A novel direct reduction and alloying process for making additive manufacturing of titanium alloys greener

Abstract

Additive manufacturing (AM) is considered an energy-efficient alternative to conventional subtractive manufacturing of metals. However, the high embodied energy of the feed materials undermines the merits of energy saving in AM. Spherical Ti-6Al-4V alloy powder, widely used in AM, is commercially produced by atomizing Ti alloys made from the Kroll process. This production route incurs high energy consumption due to low yield, the energy required to melt and break the molten metal into fine particles and make the primary titanium metal. This paper presents a novel, energy-efficient pathway for directly fabricating spherical Ti-6Al-4V alloy powder from oxides.

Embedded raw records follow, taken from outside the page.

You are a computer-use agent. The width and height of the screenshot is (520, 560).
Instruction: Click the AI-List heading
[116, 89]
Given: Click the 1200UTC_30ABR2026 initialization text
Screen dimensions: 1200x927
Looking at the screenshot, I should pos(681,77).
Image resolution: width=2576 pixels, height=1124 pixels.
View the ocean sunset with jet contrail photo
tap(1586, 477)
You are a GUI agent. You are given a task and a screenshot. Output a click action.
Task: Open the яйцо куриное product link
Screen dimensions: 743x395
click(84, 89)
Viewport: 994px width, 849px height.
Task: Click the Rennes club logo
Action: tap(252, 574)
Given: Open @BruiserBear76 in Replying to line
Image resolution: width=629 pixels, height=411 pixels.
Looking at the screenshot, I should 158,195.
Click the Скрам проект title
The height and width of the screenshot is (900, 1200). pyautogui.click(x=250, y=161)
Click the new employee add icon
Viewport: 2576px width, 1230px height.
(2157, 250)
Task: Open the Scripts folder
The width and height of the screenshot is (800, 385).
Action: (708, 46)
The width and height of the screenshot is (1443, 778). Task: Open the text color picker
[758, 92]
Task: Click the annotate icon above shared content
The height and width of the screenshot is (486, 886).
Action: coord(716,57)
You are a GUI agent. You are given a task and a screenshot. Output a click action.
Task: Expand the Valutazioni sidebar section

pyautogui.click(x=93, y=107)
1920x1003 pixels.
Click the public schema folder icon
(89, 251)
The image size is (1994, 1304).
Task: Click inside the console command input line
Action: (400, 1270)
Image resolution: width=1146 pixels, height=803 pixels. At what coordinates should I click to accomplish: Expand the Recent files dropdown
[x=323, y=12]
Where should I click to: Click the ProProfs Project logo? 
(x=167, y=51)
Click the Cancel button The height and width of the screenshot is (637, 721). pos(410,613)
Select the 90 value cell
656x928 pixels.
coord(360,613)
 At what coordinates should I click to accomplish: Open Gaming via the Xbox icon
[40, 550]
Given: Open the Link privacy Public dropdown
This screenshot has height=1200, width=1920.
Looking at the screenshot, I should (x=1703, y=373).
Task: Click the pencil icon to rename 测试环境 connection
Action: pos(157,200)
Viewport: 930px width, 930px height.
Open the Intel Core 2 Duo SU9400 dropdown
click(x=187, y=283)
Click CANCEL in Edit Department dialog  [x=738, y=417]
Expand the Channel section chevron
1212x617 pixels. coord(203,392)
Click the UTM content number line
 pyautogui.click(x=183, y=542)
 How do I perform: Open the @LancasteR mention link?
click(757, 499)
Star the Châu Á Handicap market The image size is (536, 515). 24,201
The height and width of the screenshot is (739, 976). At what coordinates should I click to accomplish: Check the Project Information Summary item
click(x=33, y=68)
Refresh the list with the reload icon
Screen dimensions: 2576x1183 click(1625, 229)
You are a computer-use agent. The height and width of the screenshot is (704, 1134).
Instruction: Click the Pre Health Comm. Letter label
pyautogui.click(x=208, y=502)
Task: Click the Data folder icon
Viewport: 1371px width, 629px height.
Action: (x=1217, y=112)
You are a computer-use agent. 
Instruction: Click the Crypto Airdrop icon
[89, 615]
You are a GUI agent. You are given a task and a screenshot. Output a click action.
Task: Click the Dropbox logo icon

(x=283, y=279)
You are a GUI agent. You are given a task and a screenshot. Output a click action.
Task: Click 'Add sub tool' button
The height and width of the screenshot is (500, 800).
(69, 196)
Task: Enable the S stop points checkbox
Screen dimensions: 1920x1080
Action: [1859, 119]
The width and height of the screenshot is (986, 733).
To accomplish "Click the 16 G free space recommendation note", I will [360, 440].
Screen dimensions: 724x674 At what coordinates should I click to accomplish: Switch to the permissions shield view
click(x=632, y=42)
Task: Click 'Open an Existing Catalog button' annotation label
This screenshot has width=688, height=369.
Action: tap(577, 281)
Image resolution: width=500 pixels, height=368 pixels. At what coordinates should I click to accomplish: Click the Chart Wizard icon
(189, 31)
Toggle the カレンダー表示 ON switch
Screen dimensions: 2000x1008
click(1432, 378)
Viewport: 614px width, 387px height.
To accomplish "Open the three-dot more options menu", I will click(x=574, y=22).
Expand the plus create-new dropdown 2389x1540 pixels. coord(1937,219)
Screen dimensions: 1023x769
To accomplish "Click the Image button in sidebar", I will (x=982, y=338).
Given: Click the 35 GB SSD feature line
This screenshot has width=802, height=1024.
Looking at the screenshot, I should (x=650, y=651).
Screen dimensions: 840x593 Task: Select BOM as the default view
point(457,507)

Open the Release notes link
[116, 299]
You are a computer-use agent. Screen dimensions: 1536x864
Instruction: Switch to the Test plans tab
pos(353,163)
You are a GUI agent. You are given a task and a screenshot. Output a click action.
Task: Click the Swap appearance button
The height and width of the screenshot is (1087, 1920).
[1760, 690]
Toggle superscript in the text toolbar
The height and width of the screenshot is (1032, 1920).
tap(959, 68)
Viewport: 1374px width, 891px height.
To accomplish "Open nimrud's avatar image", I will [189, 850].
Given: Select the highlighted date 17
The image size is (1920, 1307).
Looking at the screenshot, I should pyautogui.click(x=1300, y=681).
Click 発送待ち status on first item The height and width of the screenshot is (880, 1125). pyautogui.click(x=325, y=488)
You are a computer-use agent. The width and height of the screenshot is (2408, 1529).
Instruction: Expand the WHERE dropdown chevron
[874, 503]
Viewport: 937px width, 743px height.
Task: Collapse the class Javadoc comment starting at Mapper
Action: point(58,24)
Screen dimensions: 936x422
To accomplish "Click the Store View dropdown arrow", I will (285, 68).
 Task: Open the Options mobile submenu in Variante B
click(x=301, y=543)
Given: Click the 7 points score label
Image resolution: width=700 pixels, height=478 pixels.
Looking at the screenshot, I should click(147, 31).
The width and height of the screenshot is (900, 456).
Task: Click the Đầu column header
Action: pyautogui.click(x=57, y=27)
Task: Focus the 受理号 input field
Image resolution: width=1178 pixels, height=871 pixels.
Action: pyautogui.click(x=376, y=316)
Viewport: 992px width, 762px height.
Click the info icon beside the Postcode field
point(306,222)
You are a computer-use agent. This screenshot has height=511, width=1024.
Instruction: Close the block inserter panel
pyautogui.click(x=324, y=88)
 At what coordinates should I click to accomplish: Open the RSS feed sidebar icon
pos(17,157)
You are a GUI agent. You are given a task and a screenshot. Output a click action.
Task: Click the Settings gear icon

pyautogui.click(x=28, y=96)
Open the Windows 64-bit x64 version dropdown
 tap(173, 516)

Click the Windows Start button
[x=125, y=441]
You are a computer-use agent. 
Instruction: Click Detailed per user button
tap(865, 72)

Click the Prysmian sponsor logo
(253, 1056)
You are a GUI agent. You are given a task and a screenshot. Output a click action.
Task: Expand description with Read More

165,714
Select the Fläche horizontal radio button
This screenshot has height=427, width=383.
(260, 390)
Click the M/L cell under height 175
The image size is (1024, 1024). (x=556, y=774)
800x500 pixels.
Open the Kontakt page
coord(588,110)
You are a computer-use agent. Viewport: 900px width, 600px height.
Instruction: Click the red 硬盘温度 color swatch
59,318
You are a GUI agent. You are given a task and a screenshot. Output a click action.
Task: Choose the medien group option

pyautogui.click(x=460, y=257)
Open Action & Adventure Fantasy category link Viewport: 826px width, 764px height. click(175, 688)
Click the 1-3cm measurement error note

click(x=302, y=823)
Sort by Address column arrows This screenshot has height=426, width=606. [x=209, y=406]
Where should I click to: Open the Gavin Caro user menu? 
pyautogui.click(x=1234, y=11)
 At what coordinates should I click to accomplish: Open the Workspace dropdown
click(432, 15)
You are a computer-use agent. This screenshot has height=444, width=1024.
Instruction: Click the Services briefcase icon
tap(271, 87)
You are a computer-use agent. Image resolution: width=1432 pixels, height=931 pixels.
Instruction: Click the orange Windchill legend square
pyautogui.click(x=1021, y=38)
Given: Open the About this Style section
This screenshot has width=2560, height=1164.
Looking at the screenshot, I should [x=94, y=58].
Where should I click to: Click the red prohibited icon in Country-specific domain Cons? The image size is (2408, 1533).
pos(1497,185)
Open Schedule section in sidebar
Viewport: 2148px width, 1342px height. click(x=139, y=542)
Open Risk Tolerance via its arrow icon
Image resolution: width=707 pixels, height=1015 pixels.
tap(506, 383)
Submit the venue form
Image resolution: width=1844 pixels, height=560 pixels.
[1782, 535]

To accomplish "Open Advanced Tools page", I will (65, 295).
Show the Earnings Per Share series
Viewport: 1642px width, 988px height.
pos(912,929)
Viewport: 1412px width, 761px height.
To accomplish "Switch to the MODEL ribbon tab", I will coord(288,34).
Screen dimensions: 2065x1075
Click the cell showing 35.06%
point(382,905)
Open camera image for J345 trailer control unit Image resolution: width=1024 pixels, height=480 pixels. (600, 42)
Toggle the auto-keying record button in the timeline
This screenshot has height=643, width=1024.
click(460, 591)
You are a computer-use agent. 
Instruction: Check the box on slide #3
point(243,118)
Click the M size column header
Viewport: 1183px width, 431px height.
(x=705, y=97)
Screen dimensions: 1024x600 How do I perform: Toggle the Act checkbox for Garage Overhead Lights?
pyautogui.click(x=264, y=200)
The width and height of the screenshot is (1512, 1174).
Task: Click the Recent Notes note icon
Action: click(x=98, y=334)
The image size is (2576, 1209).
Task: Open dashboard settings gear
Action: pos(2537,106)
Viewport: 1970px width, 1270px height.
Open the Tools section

In this process, raw metal oxides are reduced to form fine Ti-6Al-4V alloy powder, which is then granulated, sintered, and deoxygenated to produce the low-oxygen spherical powder. The integrated process is called the direct reduction and alloying (DRA) process. Spherical Ti-6Al-4V alloy powders produced by this process have low interstitial impurities, controlled particle size distribution, homogeneous compositions, and excellent flowability for AM applications. Energy consumption analysis suggests that the DRA process has the potential to significantly reduce the energy consumption of producing titanium alloy feedstock, thereby improving the environmental impact of additive manufacturing.